**Dataset:**
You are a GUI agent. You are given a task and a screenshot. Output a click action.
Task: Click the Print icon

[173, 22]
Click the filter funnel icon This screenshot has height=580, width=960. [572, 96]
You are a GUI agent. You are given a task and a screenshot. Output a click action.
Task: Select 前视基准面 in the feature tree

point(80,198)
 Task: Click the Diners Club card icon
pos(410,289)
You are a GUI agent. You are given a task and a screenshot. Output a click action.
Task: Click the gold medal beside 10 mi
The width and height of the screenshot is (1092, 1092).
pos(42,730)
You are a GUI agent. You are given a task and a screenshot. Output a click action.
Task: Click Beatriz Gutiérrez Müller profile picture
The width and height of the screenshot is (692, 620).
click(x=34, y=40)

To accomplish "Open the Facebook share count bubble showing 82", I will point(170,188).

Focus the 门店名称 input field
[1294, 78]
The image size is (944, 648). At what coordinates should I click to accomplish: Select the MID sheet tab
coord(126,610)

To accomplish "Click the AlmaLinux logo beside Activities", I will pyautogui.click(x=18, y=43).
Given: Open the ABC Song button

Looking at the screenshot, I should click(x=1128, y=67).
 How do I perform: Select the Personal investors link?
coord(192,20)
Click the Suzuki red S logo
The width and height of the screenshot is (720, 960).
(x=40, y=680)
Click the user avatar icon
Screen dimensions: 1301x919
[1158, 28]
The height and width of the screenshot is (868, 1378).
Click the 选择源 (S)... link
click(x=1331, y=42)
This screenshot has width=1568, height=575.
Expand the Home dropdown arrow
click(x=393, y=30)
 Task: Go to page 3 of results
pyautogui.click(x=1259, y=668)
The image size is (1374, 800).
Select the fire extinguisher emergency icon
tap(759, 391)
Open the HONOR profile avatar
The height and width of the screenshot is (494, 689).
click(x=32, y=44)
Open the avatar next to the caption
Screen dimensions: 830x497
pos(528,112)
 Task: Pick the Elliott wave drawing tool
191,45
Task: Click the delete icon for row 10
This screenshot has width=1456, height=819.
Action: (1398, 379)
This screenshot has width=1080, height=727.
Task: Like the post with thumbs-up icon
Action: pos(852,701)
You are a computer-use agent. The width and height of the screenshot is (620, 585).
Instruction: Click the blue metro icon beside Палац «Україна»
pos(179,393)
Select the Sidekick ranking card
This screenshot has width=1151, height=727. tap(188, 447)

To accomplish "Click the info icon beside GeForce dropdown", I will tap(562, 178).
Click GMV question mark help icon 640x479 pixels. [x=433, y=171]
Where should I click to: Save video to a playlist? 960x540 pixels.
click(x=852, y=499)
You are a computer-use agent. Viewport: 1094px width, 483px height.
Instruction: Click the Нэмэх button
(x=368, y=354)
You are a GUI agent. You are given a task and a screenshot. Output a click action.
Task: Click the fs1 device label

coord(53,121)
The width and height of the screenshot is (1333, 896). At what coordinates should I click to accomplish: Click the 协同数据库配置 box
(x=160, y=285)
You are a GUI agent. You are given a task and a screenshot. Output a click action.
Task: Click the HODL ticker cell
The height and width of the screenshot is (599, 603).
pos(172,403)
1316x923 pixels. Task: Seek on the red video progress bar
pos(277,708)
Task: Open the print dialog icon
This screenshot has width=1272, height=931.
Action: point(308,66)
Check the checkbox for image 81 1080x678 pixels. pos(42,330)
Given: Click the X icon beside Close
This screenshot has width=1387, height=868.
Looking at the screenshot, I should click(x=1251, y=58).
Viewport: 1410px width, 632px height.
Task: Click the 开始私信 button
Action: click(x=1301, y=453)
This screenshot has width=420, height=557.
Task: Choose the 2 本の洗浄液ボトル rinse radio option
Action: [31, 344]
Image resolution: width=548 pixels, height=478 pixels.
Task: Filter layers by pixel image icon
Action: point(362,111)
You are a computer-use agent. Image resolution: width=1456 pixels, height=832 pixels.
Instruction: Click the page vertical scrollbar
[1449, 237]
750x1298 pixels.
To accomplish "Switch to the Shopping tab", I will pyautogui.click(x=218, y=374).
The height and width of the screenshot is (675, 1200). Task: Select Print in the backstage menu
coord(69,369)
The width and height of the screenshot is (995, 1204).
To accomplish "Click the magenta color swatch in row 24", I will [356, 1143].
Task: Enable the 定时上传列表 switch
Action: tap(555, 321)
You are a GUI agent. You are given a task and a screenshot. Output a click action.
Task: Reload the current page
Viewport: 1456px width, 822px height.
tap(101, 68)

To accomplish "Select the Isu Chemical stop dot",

**What the exercise asks:** Put every line of the material above into a JSON list of strings, one string per line, and leave out the blank lines.

**Task answer:**
[
  "You are a GUI agent. You are given a task and a screenshot. Output a click action.",
  "Task: Click the Print icon",
  "[173, 22]",
  "Click the filter funnel icon This screenshot has height=580, width=960. [572, 96]",
  "You are a GUI agent. You are given a task and a screenshot. Output a click action.",
  "Task: Select 前视基准面 in the feature tree",
  "point(80,198)",
  " Task: Click the Diners Club card icon",
  "pos(410,289)",
  "You are a GUI agent. You are given a task and a screenshot. Output a click action.",
  "Task: Click the gold medal beside 10 mi",
  "The width and height of the screenshot is (1092, 1092).",
  "pos(42,730)",
  "You are a GUI agent. You are given a task and a screenshot. Output a click action.",
  "Task: Click Beatriz Gutiérrez Müller profile picture",
  "The width and height of the screenshot is (692, 620).",
  "click(x=34, y=40)",
  "To accomplish \"Open the Facebook share count bubble showing 82\", I will point(170,188).",
  "Focus the 门店名称 input field",
  "[1294, 78]",
  "The image size is (944, 648). At what coordinates should I click to accomplish: Select the MID sheet tab",
  "coord(126,610)",
  "To accomplish \"Click the AlmaLinux logo beside Activities\", I will pyautogui.click(x=18, y=43).",
  "Given: Open the ABC Song button",
  "Looking at the screenshot, I should click(x=1128, y=67).",
  " How do I perform: Select the Personal investors link?",
  "coord(192,20)",
  "Click the Suzuki red S logo",
  "The width and height of the screenshot is (720, 960).",
  "(x=40, y=680)",
  "Click the user avatar icon",
  "Screen dimensions: 1301x919",
  "[1158, 28]",
  "The height and width of the screenshot is (868, 1378).",
  "Click the 选择源 (S)... link",
  "click(x=1331, y=42)",
  "This screenshot has width=1568, height=575.",
  "Expand the Home dropdown arrow",
  "click(x=393, y=30)",
  " Task: Go to page 3 of results",
  "pyautogui.click(x=1259, y=668)",
  "The image size is (1374, 800).",
  "Select the fire extinguisher emergency icon",
  "tap(759, 391)",
  "Open the HONOR profile avatar",
  "The height and width of the screenshot is (494, 689).",
  "click(x=32, y=44)",
  "Open the avatar next to the caption",
  "Screen dimensions: 830x497",
  "pos(528,112)",
  " Task: Pick the Elliott wave drawing tool",
  "191,45",
  "Task: Click the delete icon for row 10",
  "This screenshot has width=1456, height=819.",
  "Action: (1398, 379)",
  "This screenshot has width=1080, height=727.",
  "Task: Like the post with thumbs-up icon",
  "Action: pos(852,701)",
  "You are a computer-use agent. The width and height of the screenshot is (620, 585).",
  "Instruction: Click the blue metro icon beside Палац «Україна»",
  "pos(179,393)",
  "Select the Sidekick ranking card",
  "This screenshot has width=1151, height=727. tap(188, 447)",
  "To accomplish \"Click the info icon beside GeForce dropdown\", I will tap(562, 178).",
  "Click GMV question mark help icon 640x479 pixels. [x=433, y=171]",
  "Where should I click to: Save video to a playlist? 960x540 pixels.",
  "click(x=852, y=499)",
  "You are a computer-use agent. Viewport: 1094px width, 483px height.",
  "Instruction: Click the Нэмэх button",
  "(x=368, y=354)",
  "You are a GUI agent. You are given a task and a screenshot. Output a click action.",
  "Task: Click the fs1 device label",
  "coord(53,121)",
  "The width and height of the screenshot is (1333, 896). At what coordinates should I click to accomplish: Click the 协同数据库配置 box",
  "(x=160, y=285)",
  "You are a GUI agent. You are given a task and a screenshot. Output a click action.",
  "Task: Click the HODL ticker cell",
  "The height and width of the screenshot is (599, 603).",
  "pos(172,403)",
  "1316x923 pixels. Task: Seek on the red video progress bar",
  "pos(277,708)",
  "Task: Open the print dialog icon",
  "This screenshot has width=1272, height=931.",
  "Action: point(308,66)",
  "Check the checkbox for image 81 1080x678 pixels. pos(42,330)",
  "Given: Click the X icon beside Close",
  "This screenshot has width=1387, height=868.",
  "Looking at the screenshot, I should click(x=1251, y=58).",
  "Viewport: 1410px width, 632px height.",
  "Task: Click the 开始私信 button",
  "Action: click(x=1301, y=453)",
  "This screenshot has width=420, height=557.",
  "Task: Choose the 2 本の洗浄液ボトル rinse radio option",
  "Action: [31, 344]",
  "Image resolution: width=548 pixels, height=478 pixels.",
  "Task: Filter layers by pixel image icon",
  "Action: point(362,111)",
  "You are a computer-use agent. Image resolution: width=1456 pixels, height=832 pixels.",
  "Instruction: Click the page vertical scrollbar",
  "[1449, 237]",
  "750x1298 pixels.",
  "To accomplish \"Switch to the Shopping tab\", I will pyautogui.click(x=218, y=374).",
  "The height and width of the screenshot is (675, 1200). Task: Select Print in the backstage menu",
  "coord(69,369)",
  "The width and height of the screenshot is (995, 1204).",
  "To accomplish \"Click the magenta color swatch in row 24\", I will [356, 1143].",
  "Task: Enable the 定时上传列表 switch",
  "Action: tap(555, 321)",
  "You are a GUI agent. You are given a task and a screenshot. Output a click action.",
  "Task: Reload the current page",
  "Viewport: 1456px width, 822px height.",
  "tap(101, 68)",
  "To accomplish \"Select the Isu Chemical stop dot\","
]